Task objective: Please retype all of the data below, keeping every line identical to the original.

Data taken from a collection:

◇ ◇ ◇ ◇

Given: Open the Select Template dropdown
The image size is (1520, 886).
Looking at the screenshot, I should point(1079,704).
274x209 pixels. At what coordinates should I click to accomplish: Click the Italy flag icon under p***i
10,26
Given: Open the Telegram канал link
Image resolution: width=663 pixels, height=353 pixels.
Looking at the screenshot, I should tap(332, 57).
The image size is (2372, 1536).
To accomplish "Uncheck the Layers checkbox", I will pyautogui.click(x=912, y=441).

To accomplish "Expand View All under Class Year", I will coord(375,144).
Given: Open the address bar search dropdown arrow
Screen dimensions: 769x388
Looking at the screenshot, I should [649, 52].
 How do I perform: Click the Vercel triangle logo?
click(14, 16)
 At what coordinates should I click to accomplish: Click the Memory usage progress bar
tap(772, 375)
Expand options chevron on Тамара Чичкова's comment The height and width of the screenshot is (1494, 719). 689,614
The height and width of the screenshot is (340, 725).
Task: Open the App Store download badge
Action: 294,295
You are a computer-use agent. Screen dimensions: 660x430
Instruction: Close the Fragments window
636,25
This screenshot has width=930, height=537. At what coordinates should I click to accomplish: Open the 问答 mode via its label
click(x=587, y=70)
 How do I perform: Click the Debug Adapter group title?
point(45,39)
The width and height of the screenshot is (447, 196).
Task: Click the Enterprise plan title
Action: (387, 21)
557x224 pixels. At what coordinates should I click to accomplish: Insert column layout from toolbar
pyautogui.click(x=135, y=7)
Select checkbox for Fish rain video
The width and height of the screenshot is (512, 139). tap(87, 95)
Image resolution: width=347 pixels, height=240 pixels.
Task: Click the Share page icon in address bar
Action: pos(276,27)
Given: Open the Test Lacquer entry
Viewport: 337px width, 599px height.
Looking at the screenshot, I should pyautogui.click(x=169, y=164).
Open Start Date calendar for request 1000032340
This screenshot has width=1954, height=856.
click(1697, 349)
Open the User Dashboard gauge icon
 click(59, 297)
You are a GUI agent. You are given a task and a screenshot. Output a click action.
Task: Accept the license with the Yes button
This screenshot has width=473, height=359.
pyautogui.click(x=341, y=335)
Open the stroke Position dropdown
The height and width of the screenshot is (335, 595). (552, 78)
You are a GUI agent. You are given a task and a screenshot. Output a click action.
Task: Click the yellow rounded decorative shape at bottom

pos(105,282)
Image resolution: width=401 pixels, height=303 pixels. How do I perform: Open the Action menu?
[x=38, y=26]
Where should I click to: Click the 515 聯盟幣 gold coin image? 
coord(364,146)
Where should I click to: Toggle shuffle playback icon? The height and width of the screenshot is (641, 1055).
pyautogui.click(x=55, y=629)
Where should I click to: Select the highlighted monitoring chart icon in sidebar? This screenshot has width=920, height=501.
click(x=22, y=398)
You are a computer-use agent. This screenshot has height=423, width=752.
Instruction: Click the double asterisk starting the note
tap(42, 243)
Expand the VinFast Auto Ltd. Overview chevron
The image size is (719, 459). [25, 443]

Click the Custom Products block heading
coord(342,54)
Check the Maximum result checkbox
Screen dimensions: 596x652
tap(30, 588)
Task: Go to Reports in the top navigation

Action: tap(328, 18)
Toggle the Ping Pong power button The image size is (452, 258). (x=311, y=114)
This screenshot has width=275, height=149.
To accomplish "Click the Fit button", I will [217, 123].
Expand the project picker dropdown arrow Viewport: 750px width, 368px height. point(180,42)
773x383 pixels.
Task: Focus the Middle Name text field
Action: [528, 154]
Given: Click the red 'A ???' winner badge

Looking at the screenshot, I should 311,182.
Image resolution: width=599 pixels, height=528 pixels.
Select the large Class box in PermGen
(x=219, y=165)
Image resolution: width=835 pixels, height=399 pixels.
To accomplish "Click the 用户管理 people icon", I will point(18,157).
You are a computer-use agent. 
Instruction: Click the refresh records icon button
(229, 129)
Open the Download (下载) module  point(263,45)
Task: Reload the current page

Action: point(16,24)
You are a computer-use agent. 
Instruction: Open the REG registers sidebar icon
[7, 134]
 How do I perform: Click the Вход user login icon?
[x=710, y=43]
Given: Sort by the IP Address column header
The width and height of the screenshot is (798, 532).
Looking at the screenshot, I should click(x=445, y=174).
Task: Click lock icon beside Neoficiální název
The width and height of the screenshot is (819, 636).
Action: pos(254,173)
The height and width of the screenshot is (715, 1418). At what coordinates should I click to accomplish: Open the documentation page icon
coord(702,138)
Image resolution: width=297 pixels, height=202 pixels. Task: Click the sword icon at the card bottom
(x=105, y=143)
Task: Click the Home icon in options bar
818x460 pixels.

◇ ◇ ◇ ◇

Result of this task:
Given: Open the Select Template dropdown
The image size is (1520, 886).
Looking at the screenshot, I should point(1079,704).
274x209 pixels. At what coordinates should I click to accomplish: Click the Italy flag icon under p***i
10,26
Given: Open the Telegram канал link
Image resolution: width=663 pixels, height=353 pixels.
Looking at the screenshot, I should tap(332, 57).
The image size is (2372, 1536).
To accomplish "Uncheck the Layers checkbox", I will pyautogui.click(x=912, y=441).

To accomplish "Expand View All under Class Year", I will coord(375,144).
Given: Open the address bar search dropdown arrow
Screen dimensions: 769x388
Looking at the screenshot, I should [649, 52].
 How do I perform: Click the Vercel triangle logo?
click(14, 16)
 At what coordinates should I click to accomplish: Click the Memory usage progress bar
tap(772, 375)
Expand options chevron on Тамара Чичкова's comment The height and width of the screenshot is (1494, 719). 689,614
The height and width of the screenshot is (340, 725).
Task: Open the App Store download badge
Action: 294,295
You are a computer-use agent. Screen dimensions: 660x430
Instruction: Close the Fragments window
636,25
This screenshot has width=930, height=537. At what coordinates should I click to accomplish: Open the 问答 mode via its label
click(x=587, y=70)
 How do I perform: Click the Debug Adapter group title?
point(45,39)
The width and height of the screenshot is (447, 196).
Task: Click the Enterprise plan title
Action: (387, 21)
557x224 pixels. At what coordinates should I click to accomplish: Insert column layout from toolbar
pyautogui.click(x=135, y=7)
Select checkbox for Fish rain video
The width and height of the screenshot is (512, 139). tap(87, 95)
Image resolution: width=347 pixels, height=240 pixels.
Task: Click the Share page icon in address bar
Action: pos(276,27)
Given: Open the Test Lacquer entry
Viewport: 337px width, 599px height.
Looking at the screenshot, I should pyautogui.click(x=169, y=164).
Open Start Date calendar for request 1000032340
This screenshot has width=1954, height=856.
click(1697, 349)
Open the User Dashboard gauge icon
 click(59, 297)
You are a GUI agent. You are given a task and a screenshot. Output a click action.
Task: Accept the license with the Yes button
This screenshot has width=473, height=359.
pyautogui.click(x=341, y=335)
Open the stroke Position dropdown
The height and width of the screenshot is (335, 595). (552, 78)
You are a GUI agent. You are given a task and a screenshot. Output a click action.
Task: Click the yellow rounded decorative shape at bottom

pos(105,282)
Image resolution: width=401 pixels, height=303 pixels. How do I perform: Open the Action menu?
[x=38, y=26]
Where should I click to: Click the 515 聯盟幣 gold coin image? 
coord(364,146)
Where should I click to: Toggle shuffle playback icon? The height and width of the screenshot is (641, 1055).
pyautogui.click(x=55, y=629)
Where should I click to: Select the highlighted monitoring chart icon in sidebar? This screenshot has width=920, height=501.
click(x=22, y=398)
You are a computer-use agent. This screenshot has height=423, width=752.
Instruction: Click the double asterisk starting the note
tap(42, 243)
Expand the VinFast Auto Ltd. Overview chevron
The image size is (719, 459). [25, 443]

Click the Custom Products block heading
coord(342,54)
Check the Maximum result checkbox
Screen dimensions: 596x652
tap(30, 588)
Task: Go to Reports in the top navigation

Action: tap(328, 18)
Toggle the Ping Pong power button The image size is (452, 258). (x=311, y=114)
This screenshot has width=275, height=149.
To accomplish "Click the Fit button", I will [217, 123].
Expand the project picker dropdown arrow Viewport: 750px width, 368px height. point(180,42)
773x383 pixels.
Task: Focus the Middle Name text field
Action: [528, 154]
Given: Click the red 'A ???' winner badge

Looking at the screenshot, I should 311,182.
Image resolution: width=599 pixels, height=528 pixels.
Select the large Class box in PermGen
(x=219, y=165)
Image resolution: width=835 pixels, height=399 pixels.
To accomplish "Click the 用户管理 people icon", I will point(18,157).
You are a computer-use agent. 
Instruction: Click the refresh records icon button
(229, 129)
Open the Download (下载) module  point(263,45)
Task: Reload the current page

Action: point(16,24)
You are a computer-use agent. 
Instruction: Open the REG registers sidebar icon
[7, 134]
 How do I perform: Click the Вход user login icon?
[x=710, y=43]
Given: Sort by the IP Address column header
The width and height of the screenshot is (798, 532).
Looking at the screenshot, I should click(x=445, y=174).
Task: Click lock icon beside Neoficiální název
The width and height of the screenshot is (819, 636).
Action: pos(254,173)
The height and width of the screenshot is (715, 1418). At what coordinates should I click to accomplish: Open the documentation page icon
coord(702,138)
Image resolution: width=297 pixels, height=202 pixels. Task: Click the sword icon at the card bottom
(x=105, y=143)
Task: Click the Home icon in options bar
818x460 pixels.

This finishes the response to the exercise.